Being in the right place at the right time; a young ballplayer often needs that kind of luck to crack the big league roster and stay there.  Just ask Todd Sears.  Despite producing in the minor leagues and playing well during a short stint in the majors, circumstances beyond his control have landed him in AAA once more.

A third round pick by the Colorado Rockies in 1997, Sears became property of the Twins organization in a July 2000 trade.  He was stuck behind All Star Todd Helton in Colorado, so getting traded wasn't surprising. The fact that the Twins gave up two established major leaguers to get him, however, was.

"I knew the chance of getting traded was pretty good, and I got traded for Todd Walker and Butch Huskey.  That was kind of surprising, it really opened my eyes to the business side of baseball," the rookie explained.

Sears adapted quickly, hitting .314 in 40 games at AA New Britain before a promotion to AAA Salt Lake.  He continued to progress in 2001, posting a .311 average and 13 home runs at AAA Edmonton (the Twins switched AAA affiliates prior to the 2001 season).

The 6-5 215lb first baseman broke out in a big way in 2002, hitting .310 with 20 home runs and 100 RBI at Edmonton, and earned a trip to the AAA All Star Game.  Despite those impressive numbers, Sears didn't crack the big league lineup until the team expanded its' roster in September.

The 27 year old entered Spring Training this year on a mission, hitting over .300 and leading the team in home runs.   However, the roster was basically set going into the exhibition season, leaving Sears as the odd man out.

"It was obviously disappointing to come so close, and then get sent down at the last possible hour - it was disappointing." Sears said of his demotion this spring. "Going into Spring Training, I didn't think I had the best chance of making the team because Doug (Mientkiewicz) is at first and Mathew (LeCroy) is catching and DHing.  So going in, my expectations weren't so high, but to come so close is disappointing."

He even began to wonder if his chance would ever come. "I am getting kind of old in baseball years; you just hope you get a break somehow -- a chance." the 6-5 215lb first baseman said on May 27th.

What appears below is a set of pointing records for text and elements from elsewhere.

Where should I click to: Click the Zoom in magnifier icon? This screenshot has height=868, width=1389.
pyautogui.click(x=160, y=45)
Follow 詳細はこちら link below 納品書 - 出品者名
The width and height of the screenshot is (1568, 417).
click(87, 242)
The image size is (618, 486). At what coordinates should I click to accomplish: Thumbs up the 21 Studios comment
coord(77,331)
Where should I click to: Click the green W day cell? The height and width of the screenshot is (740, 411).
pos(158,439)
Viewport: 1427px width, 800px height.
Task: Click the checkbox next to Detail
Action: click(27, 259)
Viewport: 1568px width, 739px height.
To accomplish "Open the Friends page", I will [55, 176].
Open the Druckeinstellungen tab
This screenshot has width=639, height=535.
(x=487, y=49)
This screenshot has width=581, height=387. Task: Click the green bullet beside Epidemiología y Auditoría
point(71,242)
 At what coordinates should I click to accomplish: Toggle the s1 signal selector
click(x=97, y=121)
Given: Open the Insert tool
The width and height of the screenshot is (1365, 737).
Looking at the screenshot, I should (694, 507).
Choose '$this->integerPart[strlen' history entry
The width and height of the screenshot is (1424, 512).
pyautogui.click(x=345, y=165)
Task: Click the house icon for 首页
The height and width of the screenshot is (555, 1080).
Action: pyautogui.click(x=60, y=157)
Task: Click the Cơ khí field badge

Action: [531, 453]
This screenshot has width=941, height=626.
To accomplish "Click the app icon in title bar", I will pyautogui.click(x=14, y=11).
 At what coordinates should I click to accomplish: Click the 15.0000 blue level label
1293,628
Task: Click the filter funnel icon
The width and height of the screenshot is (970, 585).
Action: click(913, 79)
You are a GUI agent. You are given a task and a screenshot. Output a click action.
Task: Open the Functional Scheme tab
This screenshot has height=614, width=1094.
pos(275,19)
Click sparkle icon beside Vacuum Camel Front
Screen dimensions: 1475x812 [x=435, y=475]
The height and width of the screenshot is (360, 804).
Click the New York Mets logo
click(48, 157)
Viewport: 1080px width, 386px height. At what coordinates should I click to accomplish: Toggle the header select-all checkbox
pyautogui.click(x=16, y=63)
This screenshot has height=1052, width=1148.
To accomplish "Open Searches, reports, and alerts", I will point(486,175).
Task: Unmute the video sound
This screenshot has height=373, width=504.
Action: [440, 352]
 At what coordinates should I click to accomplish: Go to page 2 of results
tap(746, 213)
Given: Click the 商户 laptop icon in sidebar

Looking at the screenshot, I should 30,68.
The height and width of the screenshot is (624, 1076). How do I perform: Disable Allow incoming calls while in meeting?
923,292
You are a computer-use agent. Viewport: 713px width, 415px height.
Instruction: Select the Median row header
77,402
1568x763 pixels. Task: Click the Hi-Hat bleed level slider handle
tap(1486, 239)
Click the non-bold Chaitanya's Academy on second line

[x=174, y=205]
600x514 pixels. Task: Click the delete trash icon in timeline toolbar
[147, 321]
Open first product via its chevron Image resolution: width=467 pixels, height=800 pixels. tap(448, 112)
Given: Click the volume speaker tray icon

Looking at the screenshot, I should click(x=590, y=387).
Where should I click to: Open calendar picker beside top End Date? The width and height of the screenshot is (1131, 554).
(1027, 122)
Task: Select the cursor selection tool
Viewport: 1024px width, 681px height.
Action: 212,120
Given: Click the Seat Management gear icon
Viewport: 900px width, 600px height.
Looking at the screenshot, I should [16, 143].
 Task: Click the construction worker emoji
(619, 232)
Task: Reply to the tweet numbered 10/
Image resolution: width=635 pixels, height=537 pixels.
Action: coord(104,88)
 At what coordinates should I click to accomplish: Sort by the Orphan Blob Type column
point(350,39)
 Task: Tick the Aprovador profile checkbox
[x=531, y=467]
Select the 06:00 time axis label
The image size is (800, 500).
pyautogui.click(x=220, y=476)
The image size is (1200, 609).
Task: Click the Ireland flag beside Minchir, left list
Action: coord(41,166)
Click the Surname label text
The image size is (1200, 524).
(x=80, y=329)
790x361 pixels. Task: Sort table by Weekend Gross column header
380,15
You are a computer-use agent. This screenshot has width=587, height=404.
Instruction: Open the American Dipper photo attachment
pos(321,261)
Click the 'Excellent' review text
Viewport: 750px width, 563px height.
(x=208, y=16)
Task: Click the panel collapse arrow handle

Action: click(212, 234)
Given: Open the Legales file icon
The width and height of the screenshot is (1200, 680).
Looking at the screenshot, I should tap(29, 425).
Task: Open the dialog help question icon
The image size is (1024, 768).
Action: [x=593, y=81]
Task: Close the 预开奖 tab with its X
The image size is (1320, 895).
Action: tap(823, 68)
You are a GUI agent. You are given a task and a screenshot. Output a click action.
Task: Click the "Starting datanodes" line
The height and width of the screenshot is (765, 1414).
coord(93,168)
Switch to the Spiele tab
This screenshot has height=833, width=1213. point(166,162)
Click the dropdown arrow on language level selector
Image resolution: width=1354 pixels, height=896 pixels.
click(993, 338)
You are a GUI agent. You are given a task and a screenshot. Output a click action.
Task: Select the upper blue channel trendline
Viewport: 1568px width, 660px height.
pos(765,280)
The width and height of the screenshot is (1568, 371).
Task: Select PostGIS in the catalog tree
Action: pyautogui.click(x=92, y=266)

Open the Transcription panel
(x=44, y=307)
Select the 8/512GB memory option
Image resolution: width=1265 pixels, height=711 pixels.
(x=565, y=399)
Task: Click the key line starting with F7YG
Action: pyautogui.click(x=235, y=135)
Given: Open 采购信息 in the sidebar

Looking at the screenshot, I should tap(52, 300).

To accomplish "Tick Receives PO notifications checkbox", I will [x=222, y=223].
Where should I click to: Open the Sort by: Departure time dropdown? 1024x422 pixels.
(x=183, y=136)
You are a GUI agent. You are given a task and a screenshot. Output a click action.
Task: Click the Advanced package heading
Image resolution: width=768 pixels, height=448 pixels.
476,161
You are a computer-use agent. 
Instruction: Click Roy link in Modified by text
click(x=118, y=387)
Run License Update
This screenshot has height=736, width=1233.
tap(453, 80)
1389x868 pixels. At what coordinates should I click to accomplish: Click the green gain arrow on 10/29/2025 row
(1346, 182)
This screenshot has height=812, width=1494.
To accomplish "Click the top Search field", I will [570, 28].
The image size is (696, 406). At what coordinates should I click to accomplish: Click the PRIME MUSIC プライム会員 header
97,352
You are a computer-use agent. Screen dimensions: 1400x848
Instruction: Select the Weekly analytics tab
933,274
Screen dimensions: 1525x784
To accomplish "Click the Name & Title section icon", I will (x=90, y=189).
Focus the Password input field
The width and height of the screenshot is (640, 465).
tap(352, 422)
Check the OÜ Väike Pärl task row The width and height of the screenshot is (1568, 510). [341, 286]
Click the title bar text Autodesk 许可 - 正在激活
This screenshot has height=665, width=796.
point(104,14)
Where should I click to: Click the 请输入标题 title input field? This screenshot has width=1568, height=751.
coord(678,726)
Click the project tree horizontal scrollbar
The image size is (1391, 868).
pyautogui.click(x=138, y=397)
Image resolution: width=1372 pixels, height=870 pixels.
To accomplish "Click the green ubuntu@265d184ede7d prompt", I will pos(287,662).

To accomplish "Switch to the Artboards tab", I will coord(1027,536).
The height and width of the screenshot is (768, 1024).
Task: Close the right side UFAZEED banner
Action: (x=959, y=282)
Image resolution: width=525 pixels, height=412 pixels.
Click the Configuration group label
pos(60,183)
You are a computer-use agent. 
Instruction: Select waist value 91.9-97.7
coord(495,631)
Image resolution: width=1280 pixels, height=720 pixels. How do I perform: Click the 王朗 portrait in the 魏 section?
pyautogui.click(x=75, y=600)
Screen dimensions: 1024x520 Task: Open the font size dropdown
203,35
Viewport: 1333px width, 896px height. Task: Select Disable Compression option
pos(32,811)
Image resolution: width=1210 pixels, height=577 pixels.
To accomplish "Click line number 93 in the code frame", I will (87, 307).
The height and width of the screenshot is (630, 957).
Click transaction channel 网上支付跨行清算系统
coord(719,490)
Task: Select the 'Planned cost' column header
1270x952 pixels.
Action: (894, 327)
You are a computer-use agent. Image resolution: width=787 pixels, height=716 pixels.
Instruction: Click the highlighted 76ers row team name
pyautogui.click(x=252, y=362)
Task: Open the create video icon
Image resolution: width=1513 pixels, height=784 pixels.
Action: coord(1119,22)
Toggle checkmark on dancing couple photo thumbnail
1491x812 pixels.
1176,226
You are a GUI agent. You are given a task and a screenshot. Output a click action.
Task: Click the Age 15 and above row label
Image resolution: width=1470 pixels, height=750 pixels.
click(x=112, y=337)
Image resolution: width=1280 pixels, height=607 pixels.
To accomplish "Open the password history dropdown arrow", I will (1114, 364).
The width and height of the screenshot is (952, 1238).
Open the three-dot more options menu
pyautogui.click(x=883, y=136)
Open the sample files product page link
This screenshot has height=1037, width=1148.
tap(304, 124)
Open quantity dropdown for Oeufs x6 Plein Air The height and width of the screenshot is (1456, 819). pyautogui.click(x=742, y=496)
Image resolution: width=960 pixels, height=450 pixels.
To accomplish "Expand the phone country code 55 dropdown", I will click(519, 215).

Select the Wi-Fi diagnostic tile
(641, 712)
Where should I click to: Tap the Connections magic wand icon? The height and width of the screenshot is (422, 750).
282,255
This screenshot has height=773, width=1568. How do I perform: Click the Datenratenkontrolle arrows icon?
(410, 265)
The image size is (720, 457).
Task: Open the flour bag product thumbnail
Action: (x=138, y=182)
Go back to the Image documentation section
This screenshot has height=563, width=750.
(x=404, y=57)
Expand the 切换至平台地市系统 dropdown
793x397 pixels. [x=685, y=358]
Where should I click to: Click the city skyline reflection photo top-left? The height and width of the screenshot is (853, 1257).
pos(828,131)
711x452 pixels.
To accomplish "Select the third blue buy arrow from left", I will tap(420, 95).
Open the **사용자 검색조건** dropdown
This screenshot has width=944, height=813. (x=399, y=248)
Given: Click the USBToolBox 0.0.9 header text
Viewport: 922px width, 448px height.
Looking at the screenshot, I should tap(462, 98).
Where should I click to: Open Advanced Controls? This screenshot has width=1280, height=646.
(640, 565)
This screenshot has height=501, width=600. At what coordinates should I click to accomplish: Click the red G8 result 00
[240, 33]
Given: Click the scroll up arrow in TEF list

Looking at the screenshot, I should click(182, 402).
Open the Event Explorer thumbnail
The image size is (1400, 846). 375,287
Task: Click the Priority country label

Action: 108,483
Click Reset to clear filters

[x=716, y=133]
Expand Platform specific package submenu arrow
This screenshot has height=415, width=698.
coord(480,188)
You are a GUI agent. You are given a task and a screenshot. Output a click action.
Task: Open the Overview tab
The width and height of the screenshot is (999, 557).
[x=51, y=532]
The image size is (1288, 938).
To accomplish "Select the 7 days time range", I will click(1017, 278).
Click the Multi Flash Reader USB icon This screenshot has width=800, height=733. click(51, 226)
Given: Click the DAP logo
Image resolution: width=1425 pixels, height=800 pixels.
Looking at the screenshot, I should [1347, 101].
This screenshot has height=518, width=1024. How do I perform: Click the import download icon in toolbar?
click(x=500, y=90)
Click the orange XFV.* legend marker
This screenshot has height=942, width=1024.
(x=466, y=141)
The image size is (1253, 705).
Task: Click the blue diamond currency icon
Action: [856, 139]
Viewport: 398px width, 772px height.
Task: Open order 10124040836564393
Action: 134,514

Sears finally got that chance on April 29th, when the team placed infielder Denny Hocking on the Disabled List and gave him a promotion.  The Iowa native did his best not to squander that opportunity, collecting at least one hit in his first five starts.

When the teams' regular first baseman, Doug Mientkiewicz, twisted his ankle on May 18th, Sears played so well that teammates began referring to Mientkiewicz as "Wally Pipp" in reference to the former Yankee first baseman that permanently lost his job to Lou Gehrig due to a headache.

Sears, however, says that Mientkiewicz was nothing but helpful during his May stint in Minnesota.  "He's helped me out with just about every aspect of my defense," Sears explained.  "I always come in and ask him 'what should I have done here' or 'how should I have done that.'  He always the first one to tell me what to do and what not to do -- he's been awesome."

Sears' first extended big league action included several highlights, including a walk-off home run on May 13th.  His first major league home run came off three time Cy Young Award winner, Pedro Martinez four days earlier.

"It was exciting, Pedro is one of the best pitchers in the game and to get my first home run off him is memorable and exciting," Sears commented.  "Plus, it helped our team win, so that was even better."

Although Sears performed well, hitting .278 with 2 HR and 11 RBI in 54 at bats, he was sent to AAA Rochester on May 28th.  With Mientkiewicz fully healthy and OF Bobby Kielty unable to throw because of a rib cage injury, manager Ron Gardenhire felt he needed more outfield depth and called up OF Lew Ford.  Once again caught up in a numbers game, Sears was the odd man out.

If history is any indication, Todd Sears won't let the demotion get him down.  Look for the resilient slugger to keep producing and eventually work his way back to the big leagues where he belongs.